Studies in renal cancer

Phase II – MERECA

Immunicum is presently conducting an international, investigational, randomized, controlled and open Phase II study (MERECA) where a total of 88 newly diagnosed metastatic renal cancer patients have been included. Fiftyeight patients received treatment with ilixadencel followed by nephrectomy (the removal of the tumor affected kidney) and standard treatment with the tyrosine kinase inhibitor Sutent® (sunitinib). Thirty patients included in the control group underwent only nephrectomy and standard treatment with Sutent®.

The primary purpose of the MERECA study is to investigate the clinical efficacy of treatment with ilixadencel in combination with sunitinib in newly diagnosed metastatic renal cell cancer patients. The primary endpoints for the MERECA study are median overall survival (OS) and overall survival rate at 18 months for all patients and for the patient-groups with poor and intermediate prognosis.

In addition to these primary parameters, the Company will also study the frequency and proportion of adverse events (AEs), progression-free survival (PFS), objective tumor response after introduction of Sutent® (sunitinib), time to progression (TTP) and intratumoral infiltration of CD8+ T cells in primary tumors and accessible metastases, compared with normal tissue. This Phase II study is primarily a proof of concept study and will be successful if it can show clinically meaningful benefits on different endpoints and it will provide crucial input for planning of future pivotal/confirmatory (i.e. Phase III) trials. In December 2016, Immunicum received clearance from FDA on its Investigational New Drug (IND) application and expanded the MERECA study into the US in the second quarter of 2017, which led to the first patient enrolled in August 2017.

The last patient was recruited to the study in early 2018 and the MERECA study top-line results are expected in the third quarter of 2019.

Phase I/II

Immunicum's Phase I/II study was initiated in 2012 and included twelve patients with newly diagnosed metastatic renal cell carcinoma (mRCC). The last patient was treated in August 2013 and in March 2014 the concluding report was presented.
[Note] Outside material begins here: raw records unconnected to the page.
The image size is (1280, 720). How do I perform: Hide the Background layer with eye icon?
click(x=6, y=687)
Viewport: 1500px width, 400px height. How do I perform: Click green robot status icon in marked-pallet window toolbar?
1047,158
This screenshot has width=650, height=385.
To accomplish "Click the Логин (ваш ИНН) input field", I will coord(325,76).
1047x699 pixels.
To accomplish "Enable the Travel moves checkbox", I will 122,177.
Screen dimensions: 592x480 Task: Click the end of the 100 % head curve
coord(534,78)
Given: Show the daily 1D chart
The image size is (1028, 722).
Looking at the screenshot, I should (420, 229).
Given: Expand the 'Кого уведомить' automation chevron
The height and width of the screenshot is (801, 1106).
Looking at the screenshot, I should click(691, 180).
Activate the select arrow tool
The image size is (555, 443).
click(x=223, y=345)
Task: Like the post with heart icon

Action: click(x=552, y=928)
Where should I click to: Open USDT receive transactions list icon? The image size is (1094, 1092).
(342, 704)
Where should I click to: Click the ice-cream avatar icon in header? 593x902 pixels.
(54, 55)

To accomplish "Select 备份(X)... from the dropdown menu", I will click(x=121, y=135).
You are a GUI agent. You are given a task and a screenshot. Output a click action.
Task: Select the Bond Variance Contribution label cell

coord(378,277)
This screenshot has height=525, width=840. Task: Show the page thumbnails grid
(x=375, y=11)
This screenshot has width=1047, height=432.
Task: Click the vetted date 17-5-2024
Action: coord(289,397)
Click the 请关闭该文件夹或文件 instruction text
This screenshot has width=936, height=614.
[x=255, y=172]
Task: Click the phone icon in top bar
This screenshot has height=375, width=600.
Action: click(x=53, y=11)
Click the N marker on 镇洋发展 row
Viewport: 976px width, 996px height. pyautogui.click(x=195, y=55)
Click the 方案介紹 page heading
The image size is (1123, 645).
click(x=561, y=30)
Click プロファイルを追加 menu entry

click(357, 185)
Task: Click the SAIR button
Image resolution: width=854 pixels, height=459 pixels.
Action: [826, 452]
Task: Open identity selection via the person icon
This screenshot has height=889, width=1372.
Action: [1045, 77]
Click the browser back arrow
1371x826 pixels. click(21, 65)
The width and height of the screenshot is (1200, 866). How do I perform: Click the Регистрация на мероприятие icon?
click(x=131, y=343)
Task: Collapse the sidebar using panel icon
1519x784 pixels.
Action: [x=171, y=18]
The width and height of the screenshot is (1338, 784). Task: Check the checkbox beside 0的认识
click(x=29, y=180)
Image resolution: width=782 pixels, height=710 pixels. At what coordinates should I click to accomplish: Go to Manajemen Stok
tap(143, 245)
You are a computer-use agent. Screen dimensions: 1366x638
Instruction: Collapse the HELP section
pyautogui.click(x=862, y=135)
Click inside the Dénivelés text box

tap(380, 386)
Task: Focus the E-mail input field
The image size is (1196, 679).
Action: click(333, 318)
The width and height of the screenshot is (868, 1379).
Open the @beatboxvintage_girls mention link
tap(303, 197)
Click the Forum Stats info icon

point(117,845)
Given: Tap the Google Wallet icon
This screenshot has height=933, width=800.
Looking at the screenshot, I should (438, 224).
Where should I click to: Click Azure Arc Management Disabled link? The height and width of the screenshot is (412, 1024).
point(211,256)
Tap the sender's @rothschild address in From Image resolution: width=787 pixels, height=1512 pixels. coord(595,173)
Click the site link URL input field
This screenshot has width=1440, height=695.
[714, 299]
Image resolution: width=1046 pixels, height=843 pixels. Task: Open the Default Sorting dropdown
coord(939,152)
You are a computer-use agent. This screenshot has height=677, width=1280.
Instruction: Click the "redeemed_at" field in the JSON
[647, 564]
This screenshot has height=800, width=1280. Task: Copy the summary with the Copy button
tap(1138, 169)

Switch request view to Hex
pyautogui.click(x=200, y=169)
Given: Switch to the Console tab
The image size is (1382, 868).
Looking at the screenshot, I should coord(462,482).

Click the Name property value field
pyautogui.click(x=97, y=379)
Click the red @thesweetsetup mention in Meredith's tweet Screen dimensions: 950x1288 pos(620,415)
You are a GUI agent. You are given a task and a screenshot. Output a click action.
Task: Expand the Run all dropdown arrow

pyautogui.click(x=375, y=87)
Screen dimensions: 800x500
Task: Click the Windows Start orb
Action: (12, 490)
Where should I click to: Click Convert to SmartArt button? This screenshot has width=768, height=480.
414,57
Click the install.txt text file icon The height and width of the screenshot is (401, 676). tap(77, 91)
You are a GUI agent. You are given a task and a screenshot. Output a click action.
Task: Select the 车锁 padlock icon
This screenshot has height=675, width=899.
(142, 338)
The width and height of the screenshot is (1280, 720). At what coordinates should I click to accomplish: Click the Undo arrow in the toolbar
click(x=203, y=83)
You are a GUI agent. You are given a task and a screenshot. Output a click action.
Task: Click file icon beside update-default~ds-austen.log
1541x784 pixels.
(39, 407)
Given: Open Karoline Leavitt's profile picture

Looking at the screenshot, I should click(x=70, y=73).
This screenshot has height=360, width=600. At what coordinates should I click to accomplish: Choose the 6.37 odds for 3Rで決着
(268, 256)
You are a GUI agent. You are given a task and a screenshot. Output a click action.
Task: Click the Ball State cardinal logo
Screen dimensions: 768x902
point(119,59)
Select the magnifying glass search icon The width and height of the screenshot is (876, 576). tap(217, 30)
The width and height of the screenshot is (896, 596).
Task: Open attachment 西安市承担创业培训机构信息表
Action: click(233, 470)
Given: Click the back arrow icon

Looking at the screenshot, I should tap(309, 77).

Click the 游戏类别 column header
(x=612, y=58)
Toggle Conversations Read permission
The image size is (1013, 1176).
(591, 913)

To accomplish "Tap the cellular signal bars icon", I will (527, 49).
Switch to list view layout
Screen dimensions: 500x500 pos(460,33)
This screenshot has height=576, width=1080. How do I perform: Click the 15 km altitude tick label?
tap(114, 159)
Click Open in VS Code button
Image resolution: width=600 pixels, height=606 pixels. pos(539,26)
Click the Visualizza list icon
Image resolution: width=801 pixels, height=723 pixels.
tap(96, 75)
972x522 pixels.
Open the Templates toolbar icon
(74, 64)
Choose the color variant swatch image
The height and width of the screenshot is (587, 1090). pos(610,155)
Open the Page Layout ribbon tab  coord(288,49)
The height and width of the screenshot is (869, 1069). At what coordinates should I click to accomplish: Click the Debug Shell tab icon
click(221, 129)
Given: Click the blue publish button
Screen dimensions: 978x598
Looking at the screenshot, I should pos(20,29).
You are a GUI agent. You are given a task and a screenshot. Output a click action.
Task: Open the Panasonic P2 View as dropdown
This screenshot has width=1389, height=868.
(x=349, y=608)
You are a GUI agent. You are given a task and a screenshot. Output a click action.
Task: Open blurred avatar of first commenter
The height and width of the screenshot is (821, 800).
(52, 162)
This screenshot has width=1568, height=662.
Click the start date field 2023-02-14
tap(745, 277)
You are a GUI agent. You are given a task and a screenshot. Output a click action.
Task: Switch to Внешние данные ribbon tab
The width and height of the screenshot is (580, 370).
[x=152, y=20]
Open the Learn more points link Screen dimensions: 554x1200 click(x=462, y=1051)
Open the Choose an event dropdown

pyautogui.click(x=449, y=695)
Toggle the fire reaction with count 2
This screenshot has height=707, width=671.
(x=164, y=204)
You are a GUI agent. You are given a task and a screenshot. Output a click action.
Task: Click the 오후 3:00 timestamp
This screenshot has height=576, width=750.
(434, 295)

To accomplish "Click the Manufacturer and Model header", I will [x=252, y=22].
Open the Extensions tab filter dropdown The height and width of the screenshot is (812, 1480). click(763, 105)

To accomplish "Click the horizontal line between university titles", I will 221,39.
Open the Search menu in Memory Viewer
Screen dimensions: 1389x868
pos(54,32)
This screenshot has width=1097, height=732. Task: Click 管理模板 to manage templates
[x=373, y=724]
No treatment-related serious adverse events have been noted. The immunology data show clear signs of tumorspecific immune activation and strong infiltration of CD8+ T cells in the treated tumor, but also in a distant metastasis, which indicates that the activated immune system is also able to identify and target cancer cells in other parts of the body after injection of ilixadencel.

Immunicum published follow-up data from the Phase I/II study in the Journal for ImmunoTherapy of Cancer in June 2017, which contained data of patients up to December 20161. Updated survival time data, as per January 2018, from the Phase I/II study, showed that three out of

eleven evaluable patients were alive. Three out of eleven evaluable patients surpassed the 5-year survival and the median overall survival time for the patient group as a whole was 48 months compared to the expected median survival time of 14 – 16 months based on historical data of newly diagnosed metastatic patients being treated with tyrosine kinase inhibitors, including Sutent® (sunitinib) and Votrient® (pazopanib). For the six patients with a poor prognosis (MSKCC high risk), the median overall survival time was 36 months, compared to the expected 9 months based on historical control.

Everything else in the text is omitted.